EXERCISE OBJECTIVE
Return verbatim the run of lines that opens with the line holding "658x408 pixels." and closes with the last line of the records.

---------- INFORMATION GIVEN

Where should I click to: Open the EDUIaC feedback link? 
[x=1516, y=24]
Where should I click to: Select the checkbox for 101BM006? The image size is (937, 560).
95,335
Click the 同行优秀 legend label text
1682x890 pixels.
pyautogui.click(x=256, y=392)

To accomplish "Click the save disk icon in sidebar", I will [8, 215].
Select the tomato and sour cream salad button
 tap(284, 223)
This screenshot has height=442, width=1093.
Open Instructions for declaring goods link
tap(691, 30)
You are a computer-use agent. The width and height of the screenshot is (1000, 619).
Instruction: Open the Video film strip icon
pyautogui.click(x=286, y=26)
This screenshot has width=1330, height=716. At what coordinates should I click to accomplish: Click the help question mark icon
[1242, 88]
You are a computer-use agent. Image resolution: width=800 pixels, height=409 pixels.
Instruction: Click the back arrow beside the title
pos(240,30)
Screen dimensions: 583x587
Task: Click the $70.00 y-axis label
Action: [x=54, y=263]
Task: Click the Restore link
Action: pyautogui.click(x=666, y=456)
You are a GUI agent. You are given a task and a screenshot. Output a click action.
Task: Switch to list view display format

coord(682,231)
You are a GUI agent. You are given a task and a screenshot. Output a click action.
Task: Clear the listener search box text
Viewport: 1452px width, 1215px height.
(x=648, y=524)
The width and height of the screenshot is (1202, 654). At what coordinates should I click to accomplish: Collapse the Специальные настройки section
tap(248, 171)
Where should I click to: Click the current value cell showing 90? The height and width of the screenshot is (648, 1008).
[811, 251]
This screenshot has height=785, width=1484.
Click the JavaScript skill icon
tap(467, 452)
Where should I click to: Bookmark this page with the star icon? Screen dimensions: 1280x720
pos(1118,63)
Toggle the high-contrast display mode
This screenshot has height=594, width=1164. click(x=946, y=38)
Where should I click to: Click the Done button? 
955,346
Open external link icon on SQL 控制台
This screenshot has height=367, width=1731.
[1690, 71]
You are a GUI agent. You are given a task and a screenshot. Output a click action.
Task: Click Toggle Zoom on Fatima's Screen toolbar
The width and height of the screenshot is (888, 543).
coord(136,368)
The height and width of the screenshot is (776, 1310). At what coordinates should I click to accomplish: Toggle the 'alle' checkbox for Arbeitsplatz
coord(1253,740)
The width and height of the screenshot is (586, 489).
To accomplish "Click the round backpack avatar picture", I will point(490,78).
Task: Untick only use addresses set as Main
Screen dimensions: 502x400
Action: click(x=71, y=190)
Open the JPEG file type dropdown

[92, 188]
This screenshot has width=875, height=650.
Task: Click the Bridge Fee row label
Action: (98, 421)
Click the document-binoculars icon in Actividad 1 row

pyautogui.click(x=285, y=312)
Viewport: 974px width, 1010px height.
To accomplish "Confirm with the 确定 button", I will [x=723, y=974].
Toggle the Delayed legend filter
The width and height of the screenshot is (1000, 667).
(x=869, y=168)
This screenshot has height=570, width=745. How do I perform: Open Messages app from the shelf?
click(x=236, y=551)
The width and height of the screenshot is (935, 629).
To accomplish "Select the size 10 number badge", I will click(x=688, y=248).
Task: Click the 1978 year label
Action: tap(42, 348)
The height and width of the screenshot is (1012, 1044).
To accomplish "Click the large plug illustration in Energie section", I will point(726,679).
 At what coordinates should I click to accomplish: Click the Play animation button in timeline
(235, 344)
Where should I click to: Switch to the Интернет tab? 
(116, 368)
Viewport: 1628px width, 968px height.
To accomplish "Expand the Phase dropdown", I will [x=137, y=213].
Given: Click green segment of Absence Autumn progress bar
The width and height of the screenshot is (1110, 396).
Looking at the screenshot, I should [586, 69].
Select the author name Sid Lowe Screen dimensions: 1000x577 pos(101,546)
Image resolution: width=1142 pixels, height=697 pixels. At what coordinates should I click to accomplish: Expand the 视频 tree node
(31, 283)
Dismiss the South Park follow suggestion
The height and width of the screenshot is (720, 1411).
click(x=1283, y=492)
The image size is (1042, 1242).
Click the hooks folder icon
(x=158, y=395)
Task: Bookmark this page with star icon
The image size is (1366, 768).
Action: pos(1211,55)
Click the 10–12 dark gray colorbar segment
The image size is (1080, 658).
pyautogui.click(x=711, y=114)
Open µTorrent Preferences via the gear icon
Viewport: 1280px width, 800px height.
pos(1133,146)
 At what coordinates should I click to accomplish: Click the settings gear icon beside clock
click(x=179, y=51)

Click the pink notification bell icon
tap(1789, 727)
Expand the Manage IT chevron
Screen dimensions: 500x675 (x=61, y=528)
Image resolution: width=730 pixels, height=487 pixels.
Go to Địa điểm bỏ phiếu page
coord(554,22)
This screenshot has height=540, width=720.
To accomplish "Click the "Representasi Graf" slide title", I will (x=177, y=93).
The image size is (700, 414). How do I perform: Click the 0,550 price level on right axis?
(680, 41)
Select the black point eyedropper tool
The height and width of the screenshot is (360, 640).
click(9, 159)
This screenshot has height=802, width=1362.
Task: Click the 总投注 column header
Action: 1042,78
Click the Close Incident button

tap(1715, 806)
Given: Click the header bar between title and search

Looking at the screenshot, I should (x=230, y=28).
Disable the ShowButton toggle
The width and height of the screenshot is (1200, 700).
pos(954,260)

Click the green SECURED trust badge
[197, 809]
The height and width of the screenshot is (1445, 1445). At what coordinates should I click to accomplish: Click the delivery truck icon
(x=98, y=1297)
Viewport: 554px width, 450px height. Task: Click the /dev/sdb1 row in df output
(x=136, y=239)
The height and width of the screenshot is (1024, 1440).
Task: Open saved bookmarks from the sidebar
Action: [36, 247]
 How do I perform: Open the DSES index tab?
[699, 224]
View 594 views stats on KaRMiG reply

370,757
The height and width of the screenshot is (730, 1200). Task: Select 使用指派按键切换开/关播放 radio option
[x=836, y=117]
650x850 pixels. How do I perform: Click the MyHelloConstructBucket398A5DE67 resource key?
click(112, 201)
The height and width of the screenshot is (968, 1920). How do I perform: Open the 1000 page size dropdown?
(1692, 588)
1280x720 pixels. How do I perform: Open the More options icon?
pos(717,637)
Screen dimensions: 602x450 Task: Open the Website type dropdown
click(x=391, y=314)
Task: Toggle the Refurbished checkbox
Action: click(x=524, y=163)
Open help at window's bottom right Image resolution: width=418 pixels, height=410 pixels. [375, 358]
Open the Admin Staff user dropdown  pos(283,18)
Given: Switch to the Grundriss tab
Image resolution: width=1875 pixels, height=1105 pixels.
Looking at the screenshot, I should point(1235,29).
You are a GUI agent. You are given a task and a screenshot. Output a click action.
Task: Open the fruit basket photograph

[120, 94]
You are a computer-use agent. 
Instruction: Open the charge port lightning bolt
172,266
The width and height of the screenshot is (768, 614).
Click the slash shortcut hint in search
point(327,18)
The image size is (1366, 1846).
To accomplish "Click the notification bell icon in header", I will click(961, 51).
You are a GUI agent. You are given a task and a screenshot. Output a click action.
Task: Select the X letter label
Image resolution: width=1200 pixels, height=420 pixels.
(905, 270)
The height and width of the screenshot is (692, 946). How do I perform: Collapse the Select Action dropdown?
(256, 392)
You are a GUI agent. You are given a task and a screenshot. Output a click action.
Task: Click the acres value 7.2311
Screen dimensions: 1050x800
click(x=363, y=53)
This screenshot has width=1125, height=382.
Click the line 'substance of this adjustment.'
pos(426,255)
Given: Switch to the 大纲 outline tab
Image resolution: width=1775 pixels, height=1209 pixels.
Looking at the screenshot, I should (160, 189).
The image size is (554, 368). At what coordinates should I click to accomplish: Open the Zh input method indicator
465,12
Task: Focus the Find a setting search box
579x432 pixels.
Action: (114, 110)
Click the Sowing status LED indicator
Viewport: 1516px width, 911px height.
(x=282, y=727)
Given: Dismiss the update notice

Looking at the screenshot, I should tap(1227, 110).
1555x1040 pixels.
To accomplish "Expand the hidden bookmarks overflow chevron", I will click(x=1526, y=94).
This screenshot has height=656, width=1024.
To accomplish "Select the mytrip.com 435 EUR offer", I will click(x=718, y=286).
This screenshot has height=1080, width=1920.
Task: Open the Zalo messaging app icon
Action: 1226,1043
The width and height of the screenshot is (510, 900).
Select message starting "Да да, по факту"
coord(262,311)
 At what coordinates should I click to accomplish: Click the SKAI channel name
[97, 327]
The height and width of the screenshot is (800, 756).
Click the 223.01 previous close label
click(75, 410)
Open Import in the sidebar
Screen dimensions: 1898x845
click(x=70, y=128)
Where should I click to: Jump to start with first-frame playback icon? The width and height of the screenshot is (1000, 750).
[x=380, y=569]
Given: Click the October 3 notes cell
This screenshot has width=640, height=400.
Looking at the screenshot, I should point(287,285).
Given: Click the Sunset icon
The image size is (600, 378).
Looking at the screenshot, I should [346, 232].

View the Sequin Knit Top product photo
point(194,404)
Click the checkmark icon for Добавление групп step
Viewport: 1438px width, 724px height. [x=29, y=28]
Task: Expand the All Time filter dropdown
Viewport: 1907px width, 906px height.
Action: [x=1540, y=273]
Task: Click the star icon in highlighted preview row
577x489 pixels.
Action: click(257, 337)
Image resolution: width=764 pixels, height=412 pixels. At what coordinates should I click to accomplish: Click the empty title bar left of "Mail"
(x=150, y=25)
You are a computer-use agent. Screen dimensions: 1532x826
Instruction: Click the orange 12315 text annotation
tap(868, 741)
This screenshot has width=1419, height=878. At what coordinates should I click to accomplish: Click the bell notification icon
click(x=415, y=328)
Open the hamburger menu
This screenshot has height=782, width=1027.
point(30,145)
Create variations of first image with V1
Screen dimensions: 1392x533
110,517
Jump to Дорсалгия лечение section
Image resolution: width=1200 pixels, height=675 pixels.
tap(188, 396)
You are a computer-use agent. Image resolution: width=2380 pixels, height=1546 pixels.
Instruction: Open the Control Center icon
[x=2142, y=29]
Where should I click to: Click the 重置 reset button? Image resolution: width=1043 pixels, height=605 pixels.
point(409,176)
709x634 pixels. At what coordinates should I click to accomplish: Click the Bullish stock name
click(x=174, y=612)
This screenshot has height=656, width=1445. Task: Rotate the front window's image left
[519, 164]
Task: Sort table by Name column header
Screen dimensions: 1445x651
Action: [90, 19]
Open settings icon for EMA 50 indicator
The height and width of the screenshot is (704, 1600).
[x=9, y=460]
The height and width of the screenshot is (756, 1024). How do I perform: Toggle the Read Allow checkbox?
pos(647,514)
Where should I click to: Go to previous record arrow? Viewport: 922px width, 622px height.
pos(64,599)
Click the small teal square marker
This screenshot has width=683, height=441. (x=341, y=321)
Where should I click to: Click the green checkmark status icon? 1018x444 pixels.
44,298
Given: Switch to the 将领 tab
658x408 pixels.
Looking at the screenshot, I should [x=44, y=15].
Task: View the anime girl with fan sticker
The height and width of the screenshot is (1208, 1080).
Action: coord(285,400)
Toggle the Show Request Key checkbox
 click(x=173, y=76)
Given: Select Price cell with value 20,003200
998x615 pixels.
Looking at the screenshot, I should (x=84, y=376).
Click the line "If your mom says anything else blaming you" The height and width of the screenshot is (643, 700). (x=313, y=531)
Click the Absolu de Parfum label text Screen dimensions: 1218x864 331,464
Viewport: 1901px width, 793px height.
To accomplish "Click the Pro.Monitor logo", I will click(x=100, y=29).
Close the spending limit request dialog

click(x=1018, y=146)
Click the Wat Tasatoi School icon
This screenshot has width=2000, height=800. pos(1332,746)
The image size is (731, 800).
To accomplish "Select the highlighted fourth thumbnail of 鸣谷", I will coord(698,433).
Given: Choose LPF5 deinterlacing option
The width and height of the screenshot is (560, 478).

--------------------

SOLUTION TO THE EXERCISE
658x408 pixels.
Looking at the screenshot, I should [x=44, y=15].
Task: View the anime girl with fan sticker
The height and width of the screenshot is (1208, 1080).
Action: coord(285,400)
Toggle the Show Request Key checkbox
 click(x=173, y=76)
Given: Select Price cell with value 20,003200
998x615 pixels.
Looking at the screenshot, I should (x=84, y=376).
Click the line "If your mom says anything else blaming you" The height and width of the screenshot is (643, 700). (x=313, y=531)
Click the Absolu de Parfum label text Screen dimensions: 1218x864 331,464
Viewport: 1901px width, 793px height.
To accomplish "Click the Pro.Monitor logo", I will click(x=100, y=29).
Close the spending limit request dialog

click(x=1018, y=146)
Click the Wat Tasatoi School icon
This screenshot has width=2000, height=800. pos(1332,746)
The image size is (731, 800).
To accomplish "Select the highlighted fourth thumbnail of 鸣谷", I will coord(698,433).
Given: Choose LPF5 deinterlacing option
The width and height of the screenshot is (560, 478).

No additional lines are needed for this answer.